Does this mean I have to get up at four thirty tomorrow?
not that i'm obsessed with patterns or anything... just wondering.
speaking of being obsessed. I watched a movie that had a write up on the cover that far exeeded the movies potential for greatness. It was French (problem number one). It claimed to be a gripping phsycological thriller that kept you gasping. Promises unfullfilled. I did, however release one gasp. A man cut his own throat mid-sentence. it caught you completely off guard. then the rest of the movie was a total drag. It didn't even have music in the background. and my phsycie was not thrilled. just board. and then it just ended with absolutely no resolution and a trillion unanswered questions. so i watch the directors interview to try and see if there was a reason i felt so frusteratedly confused. he said "i hate those writers and directors that presume to be able to tell you all the story".
what?
isn't that supposed to be the point?

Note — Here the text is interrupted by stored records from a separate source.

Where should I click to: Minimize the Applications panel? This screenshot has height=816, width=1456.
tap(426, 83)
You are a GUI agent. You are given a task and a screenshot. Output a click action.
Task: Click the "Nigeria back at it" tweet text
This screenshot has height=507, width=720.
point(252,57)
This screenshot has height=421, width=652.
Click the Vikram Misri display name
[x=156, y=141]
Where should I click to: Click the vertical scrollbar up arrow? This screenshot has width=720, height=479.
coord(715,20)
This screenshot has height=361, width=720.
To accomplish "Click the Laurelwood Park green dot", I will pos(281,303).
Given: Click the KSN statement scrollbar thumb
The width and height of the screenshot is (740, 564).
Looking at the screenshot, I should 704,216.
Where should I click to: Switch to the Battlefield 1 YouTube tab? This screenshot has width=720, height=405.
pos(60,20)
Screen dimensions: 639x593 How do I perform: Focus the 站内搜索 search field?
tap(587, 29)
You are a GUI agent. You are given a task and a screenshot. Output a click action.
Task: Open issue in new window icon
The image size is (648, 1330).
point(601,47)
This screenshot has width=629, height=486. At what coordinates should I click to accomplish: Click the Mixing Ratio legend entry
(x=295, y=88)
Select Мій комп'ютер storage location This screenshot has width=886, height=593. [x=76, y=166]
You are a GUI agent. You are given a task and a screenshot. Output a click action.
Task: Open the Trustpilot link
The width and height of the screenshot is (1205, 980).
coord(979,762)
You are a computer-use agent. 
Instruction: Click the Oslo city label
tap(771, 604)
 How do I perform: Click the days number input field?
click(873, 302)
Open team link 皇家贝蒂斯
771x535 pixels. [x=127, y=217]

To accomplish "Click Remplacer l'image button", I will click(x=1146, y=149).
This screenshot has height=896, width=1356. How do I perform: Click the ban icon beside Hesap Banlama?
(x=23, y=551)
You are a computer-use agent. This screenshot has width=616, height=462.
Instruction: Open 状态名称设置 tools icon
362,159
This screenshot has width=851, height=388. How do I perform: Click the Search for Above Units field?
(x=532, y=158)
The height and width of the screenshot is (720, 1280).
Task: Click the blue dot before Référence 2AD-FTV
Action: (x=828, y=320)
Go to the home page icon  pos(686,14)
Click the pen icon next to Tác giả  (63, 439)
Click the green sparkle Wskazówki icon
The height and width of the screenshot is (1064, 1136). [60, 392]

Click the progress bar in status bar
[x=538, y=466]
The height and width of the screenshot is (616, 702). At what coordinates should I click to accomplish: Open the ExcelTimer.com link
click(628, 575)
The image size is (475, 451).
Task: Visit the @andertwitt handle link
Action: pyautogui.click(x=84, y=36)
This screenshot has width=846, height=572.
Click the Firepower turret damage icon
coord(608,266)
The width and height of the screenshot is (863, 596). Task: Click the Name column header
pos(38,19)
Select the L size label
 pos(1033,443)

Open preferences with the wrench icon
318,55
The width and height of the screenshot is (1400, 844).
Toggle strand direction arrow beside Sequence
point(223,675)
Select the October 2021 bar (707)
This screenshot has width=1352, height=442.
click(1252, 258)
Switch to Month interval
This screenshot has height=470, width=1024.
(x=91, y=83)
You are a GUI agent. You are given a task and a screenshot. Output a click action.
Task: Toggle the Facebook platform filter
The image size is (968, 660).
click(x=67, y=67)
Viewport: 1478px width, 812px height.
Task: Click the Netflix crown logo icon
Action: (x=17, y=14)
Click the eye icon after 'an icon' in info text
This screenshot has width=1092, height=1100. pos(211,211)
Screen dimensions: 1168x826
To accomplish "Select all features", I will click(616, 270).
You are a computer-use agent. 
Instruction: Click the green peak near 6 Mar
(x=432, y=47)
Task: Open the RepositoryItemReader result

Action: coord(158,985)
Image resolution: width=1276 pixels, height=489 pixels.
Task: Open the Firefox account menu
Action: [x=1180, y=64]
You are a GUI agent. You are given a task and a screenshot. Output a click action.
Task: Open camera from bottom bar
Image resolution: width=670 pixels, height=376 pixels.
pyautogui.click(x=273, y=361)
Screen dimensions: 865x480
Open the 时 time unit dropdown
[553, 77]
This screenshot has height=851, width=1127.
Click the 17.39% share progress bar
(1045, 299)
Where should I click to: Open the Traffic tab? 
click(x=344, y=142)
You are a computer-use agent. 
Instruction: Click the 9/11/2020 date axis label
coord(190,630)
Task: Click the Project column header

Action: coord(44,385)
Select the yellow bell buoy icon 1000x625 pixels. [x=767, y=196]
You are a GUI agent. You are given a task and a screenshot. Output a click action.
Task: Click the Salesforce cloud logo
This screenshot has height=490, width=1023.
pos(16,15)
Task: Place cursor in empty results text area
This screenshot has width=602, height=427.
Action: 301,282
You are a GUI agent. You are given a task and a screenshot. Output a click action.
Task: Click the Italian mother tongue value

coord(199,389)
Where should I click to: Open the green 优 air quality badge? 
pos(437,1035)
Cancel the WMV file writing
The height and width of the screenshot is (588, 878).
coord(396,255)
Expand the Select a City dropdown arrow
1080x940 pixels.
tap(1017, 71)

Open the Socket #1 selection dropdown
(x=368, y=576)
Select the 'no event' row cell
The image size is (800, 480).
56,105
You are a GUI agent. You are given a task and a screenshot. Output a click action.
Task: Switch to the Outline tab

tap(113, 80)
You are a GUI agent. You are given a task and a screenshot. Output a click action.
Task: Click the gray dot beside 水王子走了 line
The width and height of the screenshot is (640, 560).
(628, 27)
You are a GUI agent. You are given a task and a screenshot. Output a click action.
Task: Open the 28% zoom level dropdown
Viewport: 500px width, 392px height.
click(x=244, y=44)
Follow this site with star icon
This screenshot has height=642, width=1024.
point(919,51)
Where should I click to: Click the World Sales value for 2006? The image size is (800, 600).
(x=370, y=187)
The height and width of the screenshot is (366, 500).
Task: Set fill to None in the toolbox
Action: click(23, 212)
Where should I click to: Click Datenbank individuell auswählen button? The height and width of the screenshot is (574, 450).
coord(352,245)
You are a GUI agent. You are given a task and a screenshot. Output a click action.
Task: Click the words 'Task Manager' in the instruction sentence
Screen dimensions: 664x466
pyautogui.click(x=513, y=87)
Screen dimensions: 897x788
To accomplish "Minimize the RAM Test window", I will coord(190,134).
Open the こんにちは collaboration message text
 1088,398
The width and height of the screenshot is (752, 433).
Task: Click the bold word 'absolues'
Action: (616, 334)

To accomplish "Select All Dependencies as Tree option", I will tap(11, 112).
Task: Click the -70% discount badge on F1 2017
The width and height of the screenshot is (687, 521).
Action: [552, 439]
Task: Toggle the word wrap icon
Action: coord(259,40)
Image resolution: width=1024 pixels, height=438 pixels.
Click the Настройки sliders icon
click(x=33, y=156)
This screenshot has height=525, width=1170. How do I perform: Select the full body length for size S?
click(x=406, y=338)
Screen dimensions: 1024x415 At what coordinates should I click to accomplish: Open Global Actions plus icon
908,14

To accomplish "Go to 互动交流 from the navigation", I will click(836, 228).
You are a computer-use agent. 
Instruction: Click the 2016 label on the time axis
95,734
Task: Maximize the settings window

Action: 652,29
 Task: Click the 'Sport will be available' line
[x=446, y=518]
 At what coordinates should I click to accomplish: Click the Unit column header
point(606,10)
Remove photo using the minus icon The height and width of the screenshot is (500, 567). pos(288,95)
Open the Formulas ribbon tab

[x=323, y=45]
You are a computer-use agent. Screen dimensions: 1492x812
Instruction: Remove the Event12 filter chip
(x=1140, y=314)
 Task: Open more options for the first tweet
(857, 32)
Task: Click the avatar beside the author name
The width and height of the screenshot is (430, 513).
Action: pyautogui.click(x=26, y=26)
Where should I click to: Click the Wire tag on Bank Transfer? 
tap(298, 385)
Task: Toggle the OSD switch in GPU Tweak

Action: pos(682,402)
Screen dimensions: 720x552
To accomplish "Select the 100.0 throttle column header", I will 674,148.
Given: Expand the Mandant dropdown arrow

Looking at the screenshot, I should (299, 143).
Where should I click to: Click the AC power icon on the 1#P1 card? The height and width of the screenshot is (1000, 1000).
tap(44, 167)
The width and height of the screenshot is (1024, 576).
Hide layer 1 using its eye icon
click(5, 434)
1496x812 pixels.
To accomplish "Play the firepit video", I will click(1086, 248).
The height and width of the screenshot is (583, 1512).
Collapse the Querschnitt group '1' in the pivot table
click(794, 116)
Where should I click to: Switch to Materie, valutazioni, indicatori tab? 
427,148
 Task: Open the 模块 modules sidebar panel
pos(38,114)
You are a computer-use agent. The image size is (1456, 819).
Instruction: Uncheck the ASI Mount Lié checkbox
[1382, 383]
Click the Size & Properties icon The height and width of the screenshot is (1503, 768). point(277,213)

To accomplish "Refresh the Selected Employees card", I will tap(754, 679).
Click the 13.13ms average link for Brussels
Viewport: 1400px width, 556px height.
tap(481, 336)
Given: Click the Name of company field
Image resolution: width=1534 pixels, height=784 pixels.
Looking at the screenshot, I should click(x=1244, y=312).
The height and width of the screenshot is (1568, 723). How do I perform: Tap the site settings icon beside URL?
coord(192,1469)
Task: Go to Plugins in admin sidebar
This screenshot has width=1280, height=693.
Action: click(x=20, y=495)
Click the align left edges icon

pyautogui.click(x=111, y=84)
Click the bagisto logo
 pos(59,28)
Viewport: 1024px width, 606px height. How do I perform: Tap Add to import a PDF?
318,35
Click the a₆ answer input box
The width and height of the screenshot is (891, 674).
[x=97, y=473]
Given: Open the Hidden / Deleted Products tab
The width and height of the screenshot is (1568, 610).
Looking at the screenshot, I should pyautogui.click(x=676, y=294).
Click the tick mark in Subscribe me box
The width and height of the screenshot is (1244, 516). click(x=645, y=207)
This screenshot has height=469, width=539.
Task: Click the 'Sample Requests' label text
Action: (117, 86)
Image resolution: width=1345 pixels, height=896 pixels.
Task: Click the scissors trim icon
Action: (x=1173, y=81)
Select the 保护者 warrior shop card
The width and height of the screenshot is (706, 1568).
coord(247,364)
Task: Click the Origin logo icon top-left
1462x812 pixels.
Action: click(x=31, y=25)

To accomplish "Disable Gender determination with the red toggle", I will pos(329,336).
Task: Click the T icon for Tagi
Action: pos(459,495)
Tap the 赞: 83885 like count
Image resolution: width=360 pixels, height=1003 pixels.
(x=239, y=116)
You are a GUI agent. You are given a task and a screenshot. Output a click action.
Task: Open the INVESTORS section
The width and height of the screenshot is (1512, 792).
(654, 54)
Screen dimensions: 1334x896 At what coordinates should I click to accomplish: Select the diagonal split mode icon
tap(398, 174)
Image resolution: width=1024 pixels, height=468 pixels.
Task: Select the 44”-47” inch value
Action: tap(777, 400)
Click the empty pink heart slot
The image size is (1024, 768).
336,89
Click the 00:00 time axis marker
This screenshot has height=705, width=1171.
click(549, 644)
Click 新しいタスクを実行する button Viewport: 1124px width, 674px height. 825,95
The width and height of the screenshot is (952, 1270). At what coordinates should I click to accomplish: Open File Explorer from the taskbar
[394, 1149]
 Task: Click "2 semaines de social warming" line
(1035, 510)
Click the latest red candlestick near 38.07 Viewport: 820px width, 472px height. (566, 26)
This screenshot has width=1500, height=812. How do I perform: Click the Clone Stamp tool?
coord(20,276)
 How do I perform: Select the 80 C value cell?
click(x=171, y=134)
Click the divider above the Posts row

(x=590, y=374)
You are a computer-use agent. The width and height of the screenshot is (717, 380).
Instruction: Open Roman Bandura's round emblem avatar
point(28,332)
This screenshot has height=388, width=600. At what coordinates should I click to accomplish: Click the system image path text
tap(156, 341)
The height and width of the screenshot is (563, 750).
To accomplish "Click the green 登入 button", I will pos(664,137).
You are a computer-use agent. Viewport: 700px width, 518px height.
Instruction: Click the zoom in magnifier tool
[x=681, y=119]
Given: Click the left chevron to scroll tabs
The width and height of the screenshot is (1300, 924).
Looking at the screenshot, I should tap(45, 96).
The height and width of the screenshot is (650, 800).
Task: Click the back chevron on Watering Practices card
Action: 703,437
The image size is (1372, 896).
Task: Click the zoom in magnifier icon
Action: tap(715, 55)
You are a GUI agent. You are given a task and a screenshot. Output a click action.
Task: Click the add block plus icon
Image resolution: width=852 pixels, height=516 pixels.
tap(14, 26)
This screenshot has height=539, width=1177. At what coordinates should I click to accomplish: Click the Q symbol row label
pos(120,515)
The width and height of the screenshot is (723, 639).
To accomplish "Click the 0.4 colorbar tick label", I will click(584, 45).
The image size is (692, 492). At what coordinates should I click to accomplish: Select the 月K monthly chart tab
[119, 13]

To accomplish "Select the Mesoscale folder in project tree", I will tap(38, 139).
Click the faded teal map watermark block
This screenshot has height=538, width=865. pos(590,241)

I can understand cliff hangers and seed-planting mysteries. but even then they mostly have some sort of substance to stand on. not this guy's "story", though. it was as pointless as mardi gras beads when it's not mardi gras.
so basically i say that you should enjoy telling people stories and painting pictures and leading them to conclusions they may not have come to on their own if you want to choose to write and direct. that seems to be the idea behind wanting to write and direct.
if you didn't want to leave the viewer with a more informed view, or at least entertained, then why don't you get a job as a writer for Bop magazine? even that is slightly entertaining.

so, basically, don't go rent CACHE'. I give it two emphatic thumbs down.
if you've ever seen "coffee and cigarettes" you have a slight idea of how this movie unfolds. it doesn't. that's how. there is no unfolding to be done. LA-AME.

ps. sorry if this is your favorite film. but if it is i have a feeling you're faking it and you really like tommy boy better.